Wow Great clone of this species.

Let me know if it keikisoke:


----------



## Jon in SW Ohio (Mar 4, 2007)

You've still got that keiki paste, right? oke: 

Jon


----------



## Park Bear (Mar 5, 2007)

very nice!


----------



## lienluu (Apr 6, 2007)

Some new pics.


----------



## Heather (Apr 6, 2007)

Wild!! I love it!


----------



## PHRAG (Apr 6, 2007)

What are my chances of finding one of these at Home Depot? I thought not.


----------



## Heather (Apr 6, 2007)

PHRAG said:


> What are my chances of finding one of these at Home Depot? I thought not.



Something tells me Lien doesn't shop for orchids at HD.


----------



## SlipperFan (Apr 6, 2007)

Wow, that is glossy!!!


----------



## lienluu (Apr 6, 2007)

SlipperFan said:


> Wow, that is glossy!!!




Yes, which made it quite difficult to photograph!


----------



## SlipperFan (Apr 6, 2007)

lienluu said:


> Yes, which made it quite difficult to photograph!

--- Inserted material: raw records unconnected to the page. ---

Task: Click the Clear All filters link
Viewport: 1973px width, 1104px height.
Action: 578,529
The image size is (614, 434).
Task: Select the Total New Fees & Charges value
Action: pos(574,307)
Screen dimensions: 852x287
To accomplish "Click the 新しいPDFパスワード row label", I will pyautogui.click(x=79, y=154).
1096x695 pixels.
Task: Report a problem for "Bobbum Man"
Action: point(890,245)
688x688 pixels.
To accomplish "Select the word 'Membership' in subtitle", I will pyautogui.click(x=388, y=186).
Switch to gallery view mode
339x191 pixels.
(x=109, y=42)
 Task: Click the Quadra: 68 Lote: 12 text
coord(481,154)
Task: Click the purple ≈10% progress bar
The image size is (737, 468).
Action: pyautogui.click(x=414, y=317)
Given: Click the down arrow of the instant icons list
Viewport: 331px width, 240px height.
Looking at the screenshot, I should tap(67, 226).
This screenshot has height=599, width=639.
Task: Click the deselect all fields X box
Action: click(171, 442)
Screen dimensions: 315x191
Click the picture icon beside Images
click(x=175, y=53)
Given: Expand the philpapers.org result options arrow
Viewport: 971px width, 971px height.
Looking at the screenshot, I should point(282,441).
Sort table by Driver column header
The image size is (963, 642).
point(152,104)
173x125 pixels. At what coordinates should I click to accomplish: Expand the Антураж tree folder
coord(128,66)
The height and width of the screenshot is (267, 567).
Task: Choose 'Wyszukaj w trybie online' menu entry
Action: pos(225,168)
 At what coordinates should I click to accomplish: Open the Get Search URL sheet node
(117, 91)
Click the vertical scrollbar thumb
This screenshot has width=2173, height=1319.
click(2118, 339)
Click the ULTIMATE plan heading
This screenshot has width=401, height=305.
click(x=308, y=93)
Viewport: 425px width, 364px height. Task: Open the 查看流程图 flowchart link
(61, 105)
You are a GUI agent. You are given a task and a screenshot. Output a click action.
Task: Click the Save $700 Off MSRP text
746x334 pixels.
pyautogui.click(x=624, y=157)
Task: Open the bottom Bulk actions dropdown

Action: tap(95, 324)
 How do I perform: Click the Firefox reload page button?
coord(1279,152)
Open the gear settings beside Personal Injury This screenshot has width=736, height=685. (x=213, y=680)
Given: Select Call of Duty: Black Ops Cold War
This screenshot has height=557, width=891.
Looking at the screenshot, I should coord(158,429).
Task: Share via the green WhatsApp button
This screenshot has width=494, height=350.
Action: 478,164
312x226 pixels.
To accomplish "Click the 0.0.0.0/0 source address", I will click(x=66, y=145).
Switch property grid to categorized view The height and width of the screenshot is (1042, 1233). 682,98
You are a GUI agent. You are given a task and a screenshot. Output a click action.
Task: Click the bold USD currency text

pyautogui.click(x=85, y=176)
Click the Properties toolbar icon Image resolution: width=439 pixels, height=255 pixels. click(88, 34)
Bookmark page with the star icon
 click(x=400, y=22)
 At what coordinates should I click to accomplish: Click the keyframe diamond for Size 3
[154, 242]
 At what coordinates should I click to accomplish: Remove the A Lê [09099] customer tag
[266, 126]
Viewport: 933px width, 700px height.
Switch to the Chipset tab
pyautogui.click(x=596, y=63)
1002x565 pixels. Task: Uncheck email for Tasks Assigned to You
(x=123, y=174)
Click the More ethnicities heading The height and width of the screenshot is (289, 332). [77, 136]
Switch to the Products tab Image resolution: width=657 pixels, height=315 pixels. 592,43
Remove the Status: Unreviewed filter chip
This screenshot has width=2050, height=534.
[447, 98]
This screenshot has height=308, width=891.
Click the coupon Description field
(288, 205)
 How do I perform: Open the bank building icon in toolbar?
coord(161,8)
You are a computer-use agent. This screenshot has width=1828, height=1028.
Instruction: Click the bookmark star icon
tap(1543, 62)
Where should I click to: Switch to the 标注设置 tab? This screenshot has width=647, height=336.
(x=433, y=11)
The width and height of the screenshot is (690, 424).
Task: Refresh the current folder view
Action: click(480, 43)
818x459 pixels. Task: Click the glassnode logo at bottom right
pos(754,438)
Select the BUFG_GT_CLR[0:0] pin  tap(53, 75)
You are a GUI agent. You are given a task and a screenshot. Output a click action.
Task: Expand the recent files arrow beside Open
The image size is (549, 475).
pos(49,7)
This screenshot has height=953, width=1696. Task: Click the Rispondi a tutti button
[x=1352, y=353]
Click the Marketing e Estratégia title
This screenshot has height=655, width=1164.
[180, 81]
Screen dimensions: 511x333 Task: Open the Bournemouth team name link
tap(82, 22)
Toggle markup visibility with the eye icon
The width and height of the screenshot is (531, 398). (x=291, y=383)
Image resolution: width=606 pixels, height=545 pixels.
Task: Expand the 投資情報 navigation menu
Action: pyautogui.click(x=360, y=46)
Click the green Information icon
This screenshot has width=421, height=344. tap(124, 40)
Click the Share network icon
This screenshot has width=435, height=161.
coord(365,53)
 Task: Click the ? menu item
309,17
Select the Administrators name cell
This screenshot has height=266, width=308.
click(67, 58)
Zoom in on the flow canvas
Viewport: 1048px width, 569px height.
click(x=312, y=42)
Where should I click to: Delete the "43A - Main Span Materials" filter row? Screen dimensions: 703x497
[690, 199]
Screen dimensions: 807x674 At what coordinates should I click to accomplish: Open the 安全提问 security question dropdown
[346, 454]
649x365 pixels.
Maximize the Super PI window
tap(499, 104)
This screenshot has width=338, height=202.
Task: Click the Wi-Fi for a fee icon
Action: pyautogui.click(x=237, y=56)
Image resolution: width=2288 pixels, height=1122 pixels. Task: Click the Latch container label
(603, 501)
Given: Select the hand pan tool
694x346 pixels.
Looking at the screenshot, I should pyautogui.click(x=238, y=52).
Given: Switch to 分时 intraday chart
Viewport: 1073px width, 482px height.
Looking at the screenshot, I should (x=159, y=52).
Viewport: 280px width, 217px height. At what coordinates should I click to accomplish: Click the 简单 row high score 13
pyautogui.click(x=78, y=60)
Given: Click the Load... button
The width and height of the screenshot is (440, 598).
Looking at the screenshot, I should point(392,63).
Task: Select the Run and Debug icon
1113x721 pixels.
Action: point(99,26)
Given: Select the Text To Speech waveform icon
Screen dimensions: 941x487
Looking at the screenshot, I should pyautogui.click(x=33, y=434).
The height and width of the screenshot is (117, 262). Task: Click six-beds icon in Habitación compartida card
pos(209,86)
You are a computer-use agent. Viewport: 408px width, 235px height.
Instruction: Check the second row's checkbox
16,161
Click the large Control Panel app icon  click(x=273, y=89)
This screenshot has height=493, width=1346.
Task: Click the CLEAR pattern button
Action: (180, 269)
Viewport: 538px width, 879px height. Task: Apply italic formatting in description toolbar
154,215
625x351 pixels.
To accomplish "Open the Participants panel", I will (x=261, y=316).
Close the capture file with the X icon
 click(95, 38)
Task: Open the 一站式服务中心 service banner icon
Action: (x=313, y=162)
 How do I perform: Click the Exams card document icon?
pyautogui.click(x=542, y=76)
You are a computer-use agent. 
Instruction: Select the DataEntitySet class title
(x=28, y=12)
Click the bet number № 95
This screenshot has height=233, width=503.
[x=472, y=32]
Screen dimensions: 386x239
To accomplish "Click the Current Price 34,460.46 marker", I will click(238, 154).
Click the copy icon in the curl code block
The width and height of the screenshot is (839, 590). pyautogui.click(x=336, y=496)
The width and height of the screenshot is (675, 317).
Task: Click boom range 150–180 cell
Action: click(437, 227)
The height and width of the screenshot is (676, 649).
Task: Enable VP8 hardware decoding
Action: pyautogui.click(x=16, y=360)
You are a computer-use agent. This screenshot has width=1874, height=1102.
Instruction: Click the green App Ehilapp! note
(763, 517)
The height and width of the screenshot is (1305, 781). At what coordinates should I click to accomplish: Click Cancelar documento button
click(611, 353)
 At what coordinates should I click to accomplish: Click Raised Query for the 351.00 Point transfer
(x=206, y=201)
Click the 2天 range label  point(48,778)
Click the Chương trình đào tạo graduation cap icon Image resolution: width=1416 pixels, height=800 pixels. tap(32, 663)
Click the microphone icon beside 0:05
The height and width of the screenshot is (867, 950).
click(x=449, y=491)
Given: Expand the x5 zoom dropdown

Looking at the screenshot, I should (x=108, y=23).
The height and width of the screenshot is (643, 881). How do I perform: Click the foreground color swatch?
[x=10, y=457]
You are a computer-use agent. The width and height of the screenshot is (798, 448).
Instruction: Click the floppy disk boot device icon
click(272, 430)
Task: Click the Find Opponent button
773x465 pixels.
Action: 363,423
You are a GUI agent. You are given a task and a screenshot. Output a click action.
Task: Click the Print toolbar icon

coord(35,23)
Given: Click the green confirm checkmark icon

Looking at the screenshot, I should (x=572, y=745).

It is a difficult situation. Try a piece of cheesecloth or some other translucent material overthe flowers to diffuse the light.


----------



## Park Bear (Apr 6, 2007)

very nice!!


----------



## Jorch (Apr 7, 2007)

What a great color on your cornu-cervi! I haven't seen that deep color on that species before! :clap:


----------



## bwester (Apr 7, 2007)

I sooooo want that, Lien.


----------



## gore42 (Apr 7, 2007)

Me too  How beautiful! Photos are really good too... especially that first one  On glossy flowers like that, I think it's just fine to have some bright highlights so we can see how glossy it is. If you get a few keikis on it, I want one too!

- Matt


----------